Work instructions >> Return every line in the entries below where the word "computer" shows up.

Listed entries >>
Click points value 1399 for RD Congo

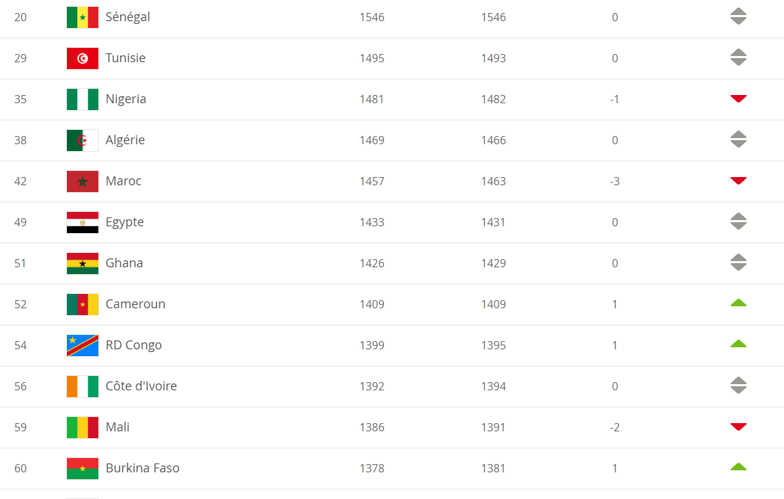coord(372,345)
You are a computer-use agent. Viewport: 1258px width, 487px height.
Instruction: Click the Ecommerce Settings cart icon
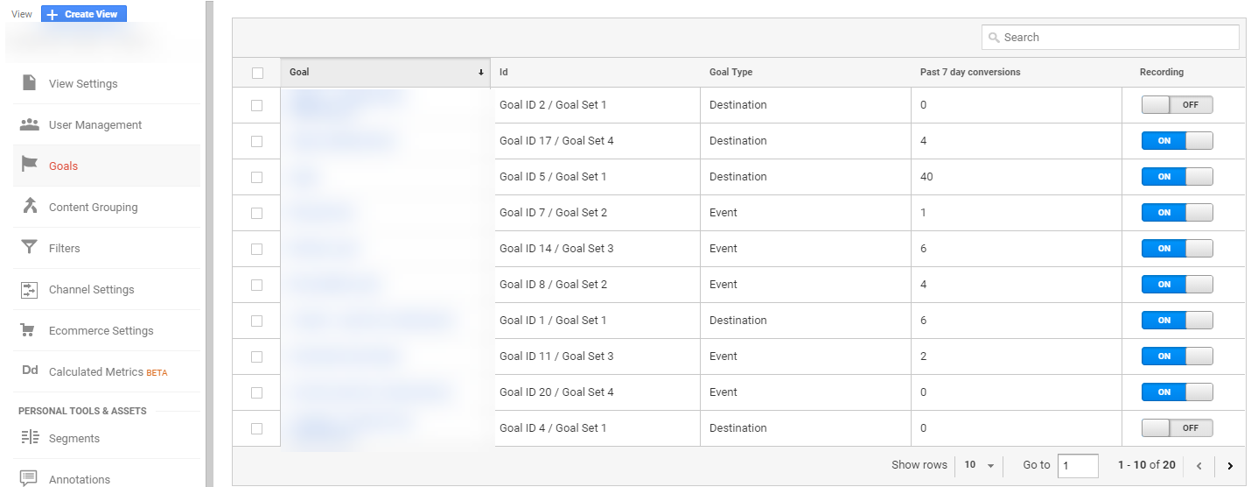tap(30, 330)
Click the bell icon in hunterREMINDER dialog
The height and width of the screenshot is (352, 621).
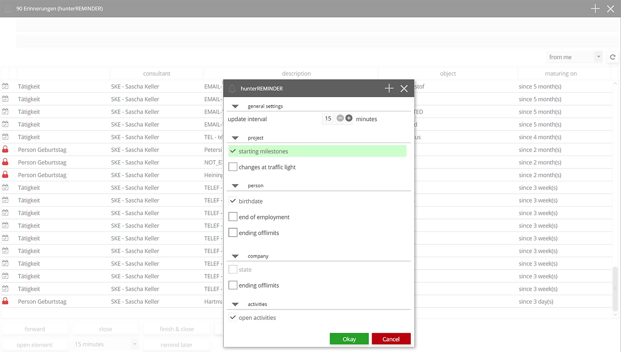click(x=232, y=88)
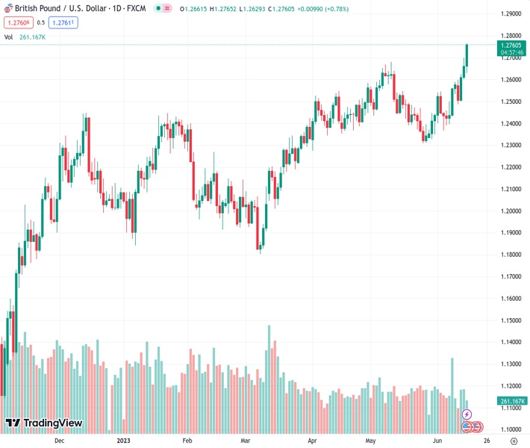Open the lightning bolt event marker
Screen dimensions: 530x448
(467, 414)
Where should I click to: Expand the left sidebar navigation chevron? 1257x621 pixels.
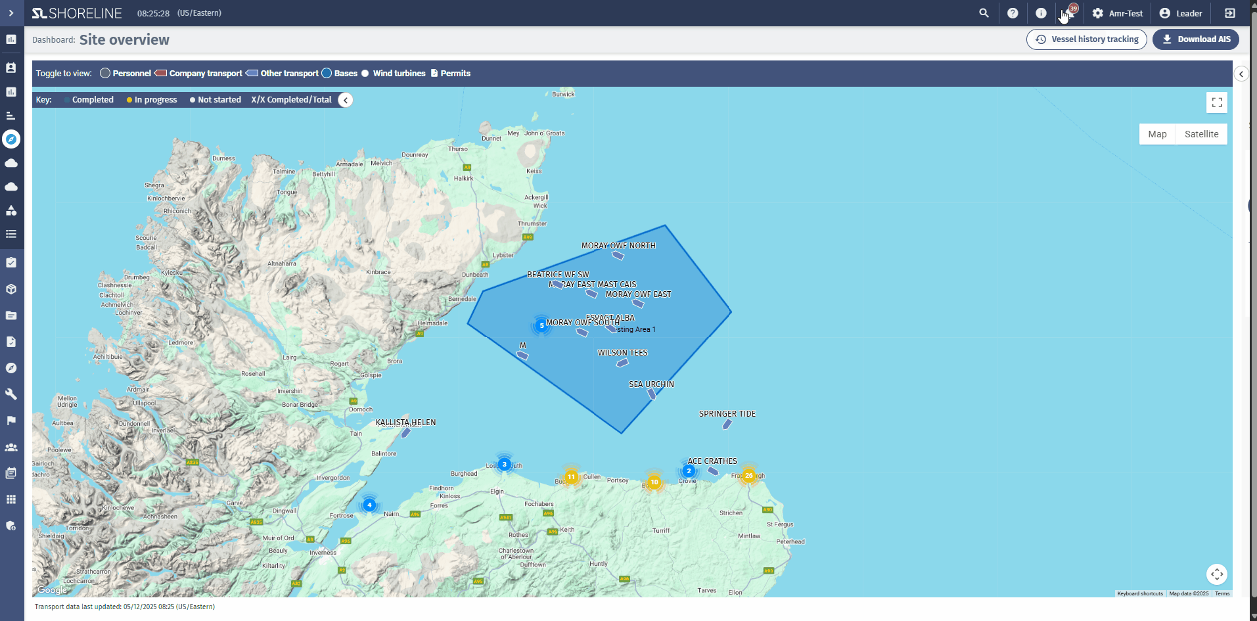click(x=11, y=13)
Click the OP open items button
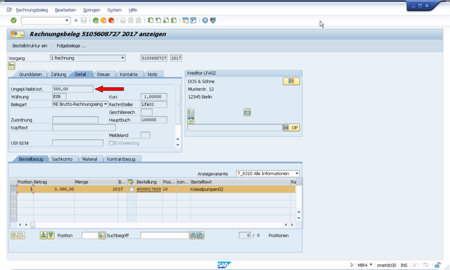Screen dimensions: 450x270 coord(291,127)
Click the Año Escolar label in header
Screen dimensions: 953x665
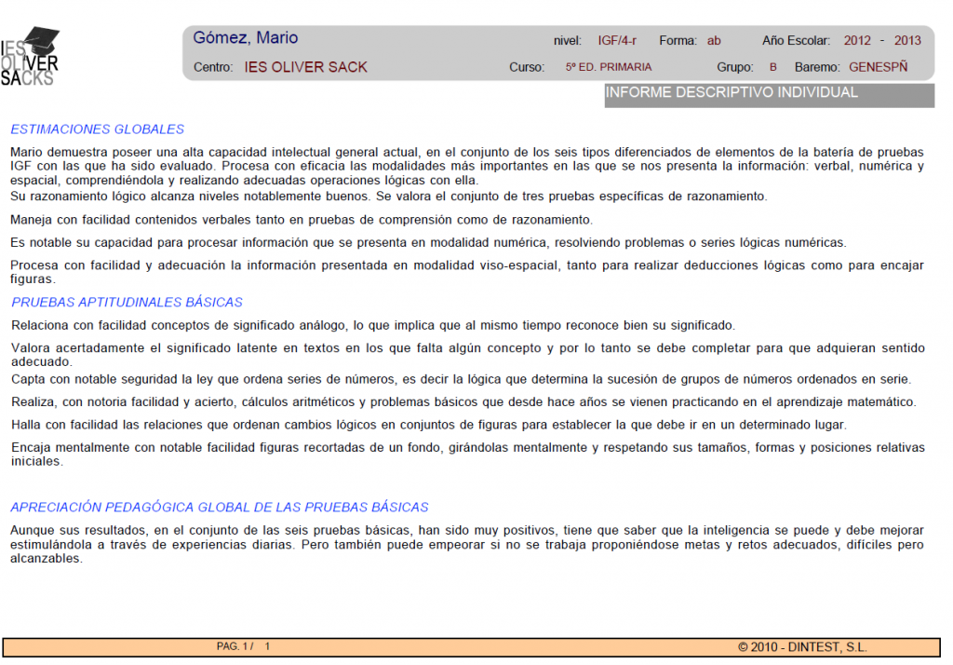coord(798,41)
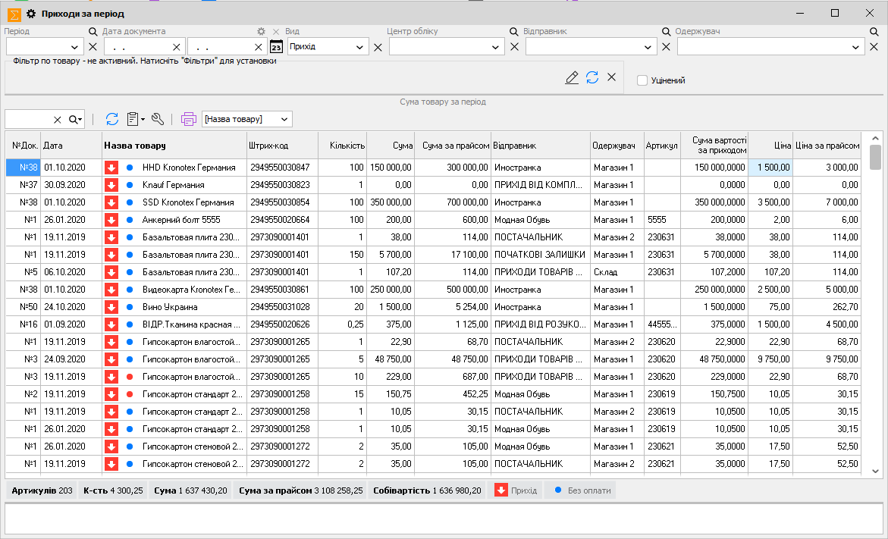Open the calendar date picker icon
The height and width of the screenshot is (539, 888).
pyautogui.click(x=276, y=47)
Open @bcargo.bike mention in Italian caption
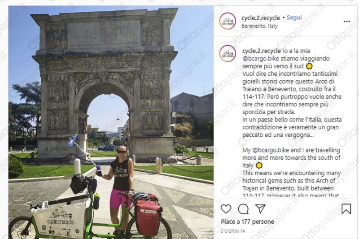 pos(261,59)
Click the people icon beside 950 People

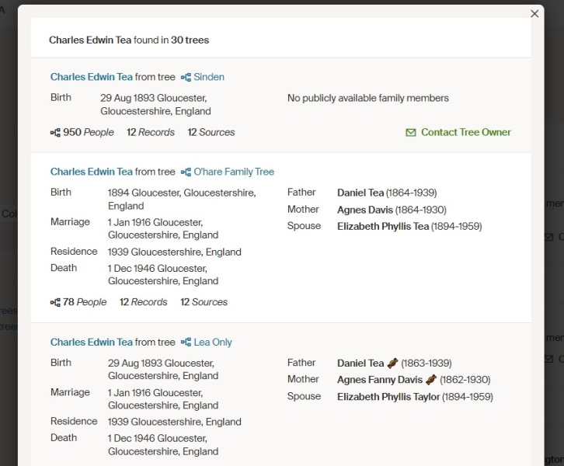tap(55, 133)
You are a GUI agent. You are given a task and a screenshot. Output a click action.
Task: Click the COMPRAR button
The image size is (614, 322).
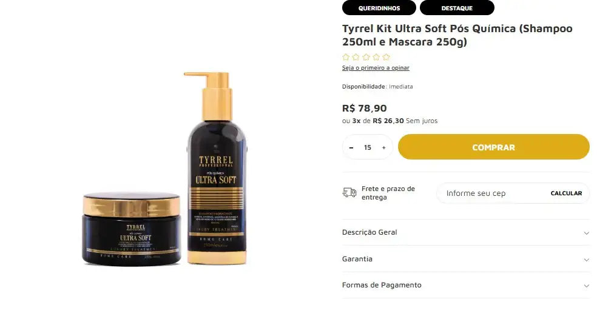click(x=494, y=147)
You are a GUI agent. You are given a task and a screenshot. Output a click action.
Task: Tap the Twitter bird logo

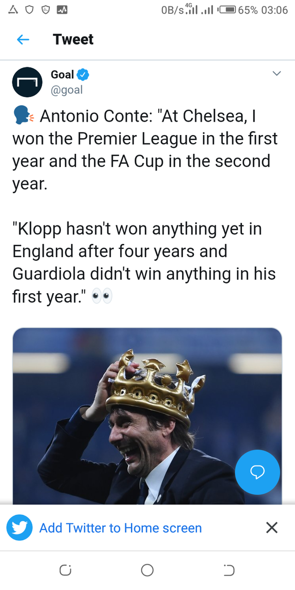19,528
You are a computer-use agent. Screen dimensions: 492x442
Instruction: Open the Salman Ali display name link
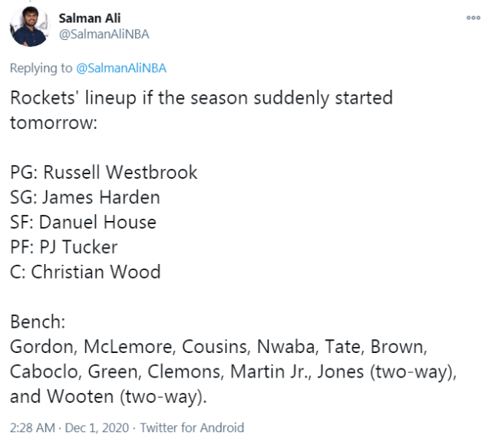click(90, 18)
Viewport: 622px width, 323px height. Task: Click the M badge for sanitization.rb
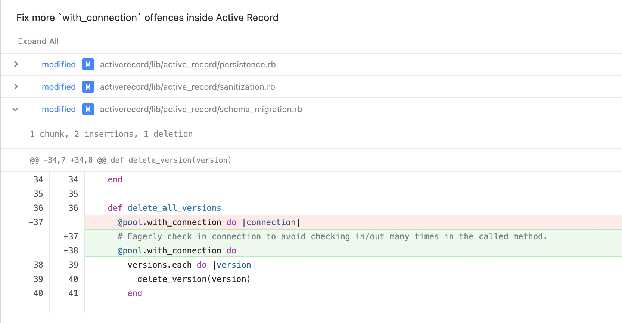tap(88, 87)
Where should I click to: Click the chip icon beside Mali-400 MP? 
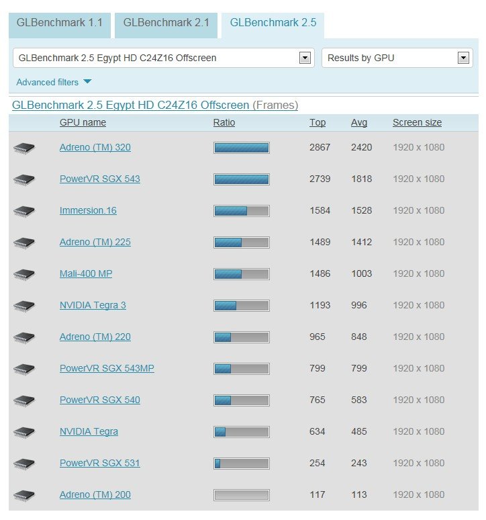tap(24, 274)
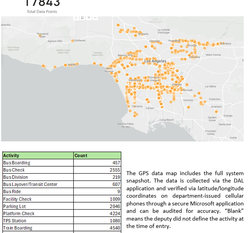Select the orange marker beside Calabasas label
The width and height of the screenshot is (250, 233).
coord(72,40)
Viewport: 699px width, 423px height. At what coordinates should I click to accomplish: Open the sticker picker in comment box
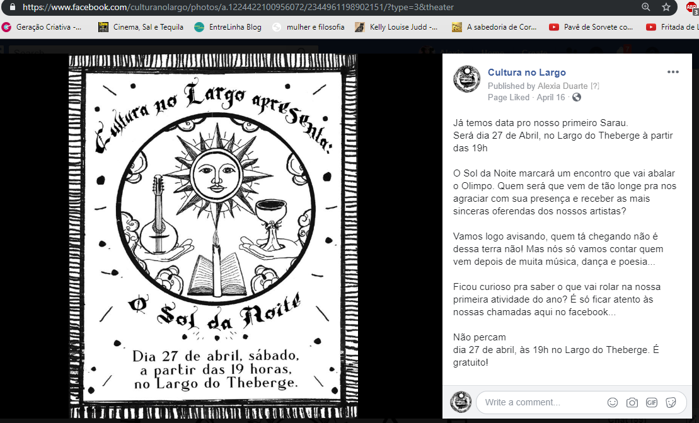[671, 402]
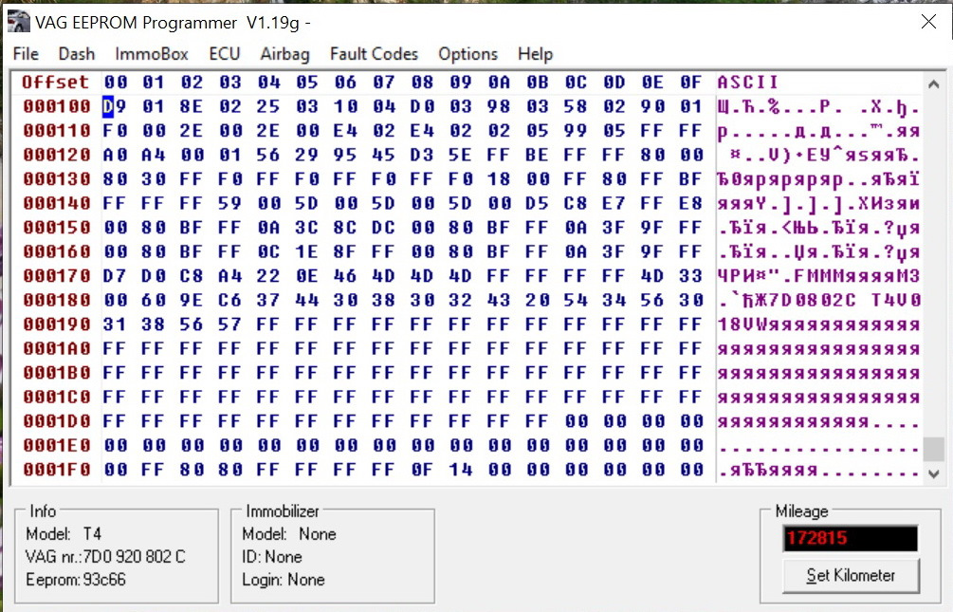
Task: Open the ImmoBox menu
Action: pyautogui.click(x=152, y=54)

Written answer >>
You are a computer-use agent. Viewport: 1258px width, 487px height.
You are a computer-use agent. Screen dimensions: 492x442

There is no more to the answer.